Task to complete >> Look through the data below and report how many lines include "computer". Only the number should be given.

(Collected data)
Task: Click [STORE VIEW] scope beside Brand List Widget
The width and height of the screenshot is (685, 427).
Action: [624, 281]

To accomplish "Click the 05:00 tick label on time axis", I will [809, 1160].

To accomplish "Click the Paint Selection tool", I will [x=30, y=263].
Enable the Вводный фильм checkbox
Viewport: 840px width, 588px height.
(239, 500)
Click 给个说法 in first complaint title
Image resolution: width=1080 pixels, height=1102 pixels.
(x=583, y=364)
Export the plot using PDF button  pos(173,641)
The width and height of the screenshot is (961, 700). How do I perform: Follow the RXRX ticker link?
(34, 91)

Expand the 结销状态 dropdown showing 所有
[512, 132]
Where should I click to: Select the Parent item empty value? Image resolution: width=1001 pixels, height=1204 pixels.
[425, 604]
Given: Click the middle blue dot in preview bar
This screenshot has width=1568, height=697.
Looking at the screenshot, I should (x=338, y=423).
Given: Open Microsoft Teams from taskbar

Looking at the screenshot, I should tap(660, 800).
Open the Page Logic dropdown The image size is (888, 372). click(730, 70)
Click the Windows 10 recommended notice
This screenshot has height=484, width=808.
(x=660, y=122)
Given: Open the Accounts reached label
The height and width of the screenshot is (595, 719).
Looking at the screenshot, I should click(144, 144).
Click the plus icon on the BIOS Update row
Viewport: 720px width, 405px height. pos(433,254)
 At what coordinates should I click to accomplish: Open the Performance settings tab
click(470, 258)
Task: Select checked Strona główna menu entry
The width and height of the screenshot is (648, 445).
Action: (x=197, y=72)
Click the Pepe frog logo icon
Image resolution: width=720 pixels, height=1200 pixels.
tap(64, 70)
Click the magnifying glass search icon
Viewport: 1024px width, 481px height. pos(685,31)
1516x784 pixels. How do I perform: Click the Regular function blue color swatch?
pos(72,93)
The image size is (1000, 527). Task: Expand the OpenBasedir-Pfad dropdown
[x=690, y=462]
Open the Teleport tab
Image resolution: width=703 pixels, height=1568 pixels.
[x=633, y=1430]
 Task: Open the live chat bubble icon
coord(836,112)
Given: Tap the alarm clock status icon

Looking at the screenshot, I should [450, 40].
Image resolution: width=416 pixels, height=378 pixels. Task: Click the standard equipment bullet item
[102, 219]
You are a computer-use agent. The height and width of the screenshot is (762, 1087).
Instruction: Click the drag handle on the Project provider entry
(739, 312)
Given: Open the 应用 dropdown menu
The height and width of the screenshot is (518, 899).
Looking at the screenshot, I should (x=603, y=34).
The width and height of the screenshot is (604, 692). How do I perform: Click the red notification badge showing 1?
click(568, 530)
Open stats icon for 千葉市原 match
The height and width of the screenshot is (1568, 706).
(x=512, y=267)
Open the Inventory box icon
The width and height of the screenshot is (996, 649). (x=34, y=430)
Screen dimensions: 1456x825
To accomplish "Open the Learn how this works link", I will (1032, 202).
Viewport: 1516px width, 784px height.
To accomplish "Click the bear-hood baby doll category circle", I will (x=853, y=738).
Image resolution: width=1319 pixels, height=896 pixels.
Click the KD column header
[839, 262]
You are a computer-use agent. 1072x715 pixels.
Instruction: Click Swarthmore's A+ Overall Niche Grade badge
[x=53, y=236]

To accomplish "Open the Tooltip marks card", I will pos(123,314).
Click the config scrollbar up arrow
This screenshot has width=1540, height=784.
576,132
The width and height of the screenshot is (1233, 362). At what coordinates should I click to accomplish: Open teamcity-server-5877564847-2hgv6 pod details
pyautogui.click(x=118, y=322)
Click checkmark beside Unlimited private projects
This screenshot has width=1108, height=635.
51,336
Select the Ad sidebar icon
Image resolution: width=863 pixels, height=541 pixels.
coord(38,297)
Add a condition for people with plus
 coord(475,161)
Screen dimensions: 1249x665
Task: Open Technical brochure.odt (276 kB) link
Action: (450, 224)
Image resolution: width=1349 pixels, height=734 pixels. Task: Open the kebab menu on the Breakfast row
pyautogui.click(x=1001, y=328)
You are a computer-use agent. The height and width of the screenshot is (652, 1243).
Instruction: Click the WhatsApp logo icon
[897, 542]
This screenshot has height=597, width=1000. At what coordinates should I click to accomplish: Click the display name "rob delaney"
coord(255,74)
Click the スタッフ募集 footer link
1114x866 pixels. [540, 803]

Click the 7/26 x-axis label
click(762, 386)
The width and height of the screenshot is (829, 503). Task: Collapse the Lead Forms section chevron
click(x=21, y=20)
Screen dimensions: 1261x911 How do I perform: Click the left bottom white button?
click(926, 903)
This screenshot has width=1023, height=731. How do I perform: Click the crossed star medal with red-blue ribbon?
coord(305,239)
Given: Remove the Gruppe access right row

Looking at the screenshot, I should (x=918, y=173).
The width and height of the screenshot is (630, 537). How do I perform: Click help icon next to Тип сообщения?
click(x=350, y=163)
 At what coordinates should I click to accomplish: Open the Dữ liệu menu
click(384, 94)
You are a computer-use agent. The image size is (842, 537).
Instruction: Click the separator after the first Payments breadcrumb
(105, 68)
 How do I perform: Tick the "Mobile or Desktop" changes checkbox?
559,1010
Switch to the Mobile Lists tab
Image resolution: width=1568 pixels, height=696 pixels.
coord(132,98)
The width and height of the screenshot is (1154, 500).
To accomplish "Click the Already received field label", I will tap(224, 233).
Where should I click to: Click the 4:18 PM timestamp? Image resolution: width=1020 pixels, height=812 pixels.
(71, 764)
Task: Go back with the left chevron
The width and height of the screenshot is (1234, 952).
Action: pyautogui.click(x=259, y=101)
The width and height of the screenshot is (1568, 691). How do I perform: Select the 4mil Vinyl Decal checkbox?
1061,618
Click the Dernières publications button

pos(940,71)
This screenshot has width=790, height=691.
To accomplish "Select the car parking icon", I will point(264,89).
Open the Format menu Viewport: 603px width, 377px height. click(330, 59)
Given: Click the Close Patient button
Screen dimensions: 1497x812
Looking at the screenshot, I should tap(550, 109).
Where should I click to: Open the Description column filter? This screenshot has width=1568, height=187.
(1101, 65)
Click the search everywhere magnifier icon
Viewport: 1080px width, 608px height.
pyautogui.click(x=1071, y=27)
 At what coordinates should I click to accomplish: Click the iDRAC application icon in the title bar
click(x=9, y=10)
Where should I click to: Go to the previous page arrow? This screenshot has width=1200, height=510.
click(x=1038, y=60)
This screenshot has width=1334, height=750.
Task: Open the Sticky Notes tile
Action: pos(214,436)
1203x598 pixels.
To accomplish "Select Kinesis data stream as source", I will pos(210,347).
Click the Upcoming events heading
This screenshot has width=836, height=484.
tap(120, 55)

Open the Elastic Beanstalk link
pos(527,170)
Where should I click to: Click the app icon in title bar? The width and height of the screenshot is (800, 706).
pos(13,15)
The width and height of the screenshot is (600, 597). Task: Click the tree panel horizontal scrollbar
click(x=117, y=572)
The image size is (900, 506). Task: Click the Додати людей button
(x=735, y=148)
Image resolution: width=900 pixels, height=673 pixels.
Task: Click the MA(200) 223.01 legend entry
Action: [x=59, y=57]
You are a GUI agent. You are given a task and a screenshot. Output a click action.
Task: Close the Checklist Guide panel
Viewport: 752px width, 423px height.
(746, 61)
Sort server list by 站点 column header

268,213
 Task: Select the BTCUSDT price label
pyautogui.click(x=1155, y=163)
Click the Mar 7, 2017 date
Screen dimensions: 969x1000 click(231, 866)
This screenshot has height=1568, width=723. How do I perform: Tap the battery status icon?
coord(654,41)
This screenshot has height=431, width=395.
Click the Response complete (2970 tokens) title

Response to the exercise >> 4